3. Are only overlapping alliances shown in the ecosystem section?
No. Each vendor column lists all indexed active alliances for that vendor. Scope and evidence indicators are shown per alliance so teams can evaluate coverage depth side by side.
4. How fresh is the comparison data?
Source rows and derived scoring are periodically refreshed. The page favors published evidence and shows confidence-oriented framing when signals are incomplete.
5. How do Zecurion and Cyberhaven compare on pricing?
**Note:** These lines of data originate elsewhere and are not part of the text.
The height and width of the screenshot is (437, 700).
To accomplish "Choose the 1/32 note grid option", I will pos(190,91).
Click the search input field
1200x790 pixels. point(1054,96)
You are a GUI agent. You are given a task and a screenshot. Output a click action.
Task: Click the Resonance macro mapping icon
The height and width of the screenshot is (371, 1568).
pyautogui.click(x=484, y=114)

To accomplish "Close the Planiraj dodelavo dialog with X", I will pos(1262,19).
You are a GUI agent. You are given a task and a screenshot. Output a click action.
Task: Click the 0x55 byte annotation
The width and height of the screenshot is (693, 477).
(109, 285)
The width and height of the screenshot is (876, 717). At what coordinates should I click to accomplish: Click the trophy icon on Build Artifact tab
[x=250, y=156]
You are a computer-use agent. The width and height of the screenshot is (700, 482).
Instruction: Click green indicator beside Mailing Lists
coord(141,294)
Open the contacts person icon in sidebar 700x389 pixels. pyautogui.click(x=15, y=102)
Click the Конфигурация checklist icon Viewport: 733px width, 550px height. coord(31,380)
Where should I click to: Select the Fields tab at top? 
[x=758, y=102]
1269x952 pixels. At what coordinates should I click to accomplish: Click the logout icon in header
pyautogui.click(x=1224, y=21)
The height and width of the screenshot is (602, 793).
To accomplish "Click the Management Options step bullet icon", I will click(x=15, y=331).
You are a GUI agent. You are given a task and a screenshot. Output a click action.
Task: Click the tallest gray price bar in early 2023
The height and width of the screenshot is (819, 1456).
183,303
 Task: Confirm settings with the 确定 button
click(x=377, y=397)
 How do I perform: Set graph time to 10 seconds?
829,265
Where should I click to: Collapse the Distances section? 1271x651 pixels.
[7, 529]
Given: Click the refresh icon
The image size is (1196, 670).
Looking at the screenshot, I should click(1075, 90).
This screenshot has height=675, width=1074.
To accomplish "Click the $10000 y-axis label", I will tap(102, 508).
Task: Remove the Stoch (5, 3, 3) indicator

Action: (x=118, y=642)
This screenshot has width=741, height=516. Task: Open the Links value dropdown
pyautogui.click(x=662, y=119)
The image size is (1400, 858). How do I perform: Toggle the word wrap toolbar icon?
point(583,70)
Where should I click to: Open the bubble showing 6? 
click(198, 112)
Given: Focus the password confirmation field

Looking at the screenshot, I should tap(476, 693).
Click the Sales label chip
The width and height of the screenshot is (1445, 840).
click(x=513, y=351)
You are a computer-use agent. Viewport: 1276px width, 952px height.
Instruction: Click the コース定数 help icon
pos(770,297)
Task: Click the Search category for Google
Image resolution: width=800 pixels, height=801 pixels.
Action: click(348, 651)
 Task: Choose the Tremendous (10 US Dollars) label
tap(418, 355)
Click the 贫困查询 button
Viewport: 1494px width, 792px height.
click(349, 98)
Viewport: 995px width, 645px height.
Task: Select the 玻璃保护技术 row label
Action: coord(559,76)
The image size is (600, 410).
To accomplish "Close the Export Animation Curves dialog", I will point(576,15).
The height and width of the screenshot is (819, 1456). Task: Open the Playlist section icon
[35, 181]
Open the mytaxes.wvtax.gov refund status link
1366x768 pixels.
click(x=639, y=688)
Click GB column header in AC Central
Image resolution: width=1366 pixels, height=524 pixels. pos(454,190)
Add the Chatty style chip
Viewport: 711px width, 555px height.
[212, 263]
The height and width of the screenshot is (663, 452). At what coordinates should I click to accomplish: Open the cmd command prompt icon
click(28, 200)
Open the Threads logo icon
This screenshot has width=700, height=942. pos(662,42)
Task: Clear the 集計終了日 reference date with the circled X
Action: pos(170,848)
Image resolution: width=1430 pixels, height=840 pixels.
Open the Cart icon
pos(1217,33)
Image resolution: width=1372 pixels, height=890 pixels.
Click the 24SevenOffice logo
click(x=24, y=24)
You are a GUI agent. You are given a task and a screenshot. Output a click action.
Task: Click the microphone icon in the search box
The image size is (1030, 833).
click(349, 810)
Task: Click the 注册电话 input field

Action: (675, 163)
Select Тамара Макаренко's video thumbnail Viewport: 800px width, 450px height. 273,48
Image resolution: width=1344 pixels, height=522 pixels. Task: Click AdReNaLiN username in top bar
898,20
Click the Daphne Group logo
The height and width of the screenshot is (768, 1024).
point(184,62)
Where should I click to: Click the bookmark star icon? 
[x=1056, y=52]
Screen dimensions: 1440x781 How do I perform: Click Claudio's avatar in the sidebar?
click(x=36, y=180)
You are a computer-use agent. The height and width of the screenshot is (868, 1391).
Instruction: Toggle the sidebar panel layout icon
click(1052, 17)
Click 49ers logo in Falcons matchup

Zecurion: Zecurion sells enterprise DLP and adjacent insider-threat modules primarily through custom quotes rather than a public self-serve price list on zecurion.com. Historical independent testing of an older Zecurion DLP release published a lifetime license around $130 per user with first-year standard support included and subsequent annual upgrades/support at about 20% of the license fee; treat that figure as dated product-test evidence, not a current official SKU. Contemporary buyer commentary on PeerSpot describes pricing as cheaper than Symantec-class alternatives and generally affordable though not rock-bottom, with at least one reviewer citing roughly 20–25% cost savings. Official materials emphasize modular packaging (Next Generation DLP, DCAP, SWG and feature modules), unlimited-license messaging on some product pages, and quote/demo requests, so year-one cost typically hinges on user count, selected modules, deployment model, and support terms. Negotiation room appears tied to scope and partner channel rather than published discount ladders. Exact current per-user rates, cloud versus on-prem differentials, and professional-services fees remain unknown without a vendor or partner quote. Cyberhaven: Cyberhaven sells an enterprise SaaS subscription for its unified AI and data security platform, commercially framed around endpoint users and endpoint usage on annual order forms rather than a public self-serve price list. Official materials do not publish per-endpoint list rates; buyers engage sales for quotes, and packaging is commonly described under SKUs such as CYB-SW-DDR priced per endpoint/year. Independent marketplace benchmarks from Vendr show a median annual contract near $37,872 with observed deals spanning roughly $30,000 to about $194,000, which is useful for budgeting but is not an official Cyberhaven price card. Total spend can rise when AI security capabilities are packaged separately from the core endpoint license, and when onboarding, analyst, or TAM services are added. Negotiation levers appear to include multi-year commitments, volume, reseller channels, and uplift management at renewal. Exact discounts, minimums, overage terms, and which AI features sit inside versus outside base licensing remain unknown without a current quote.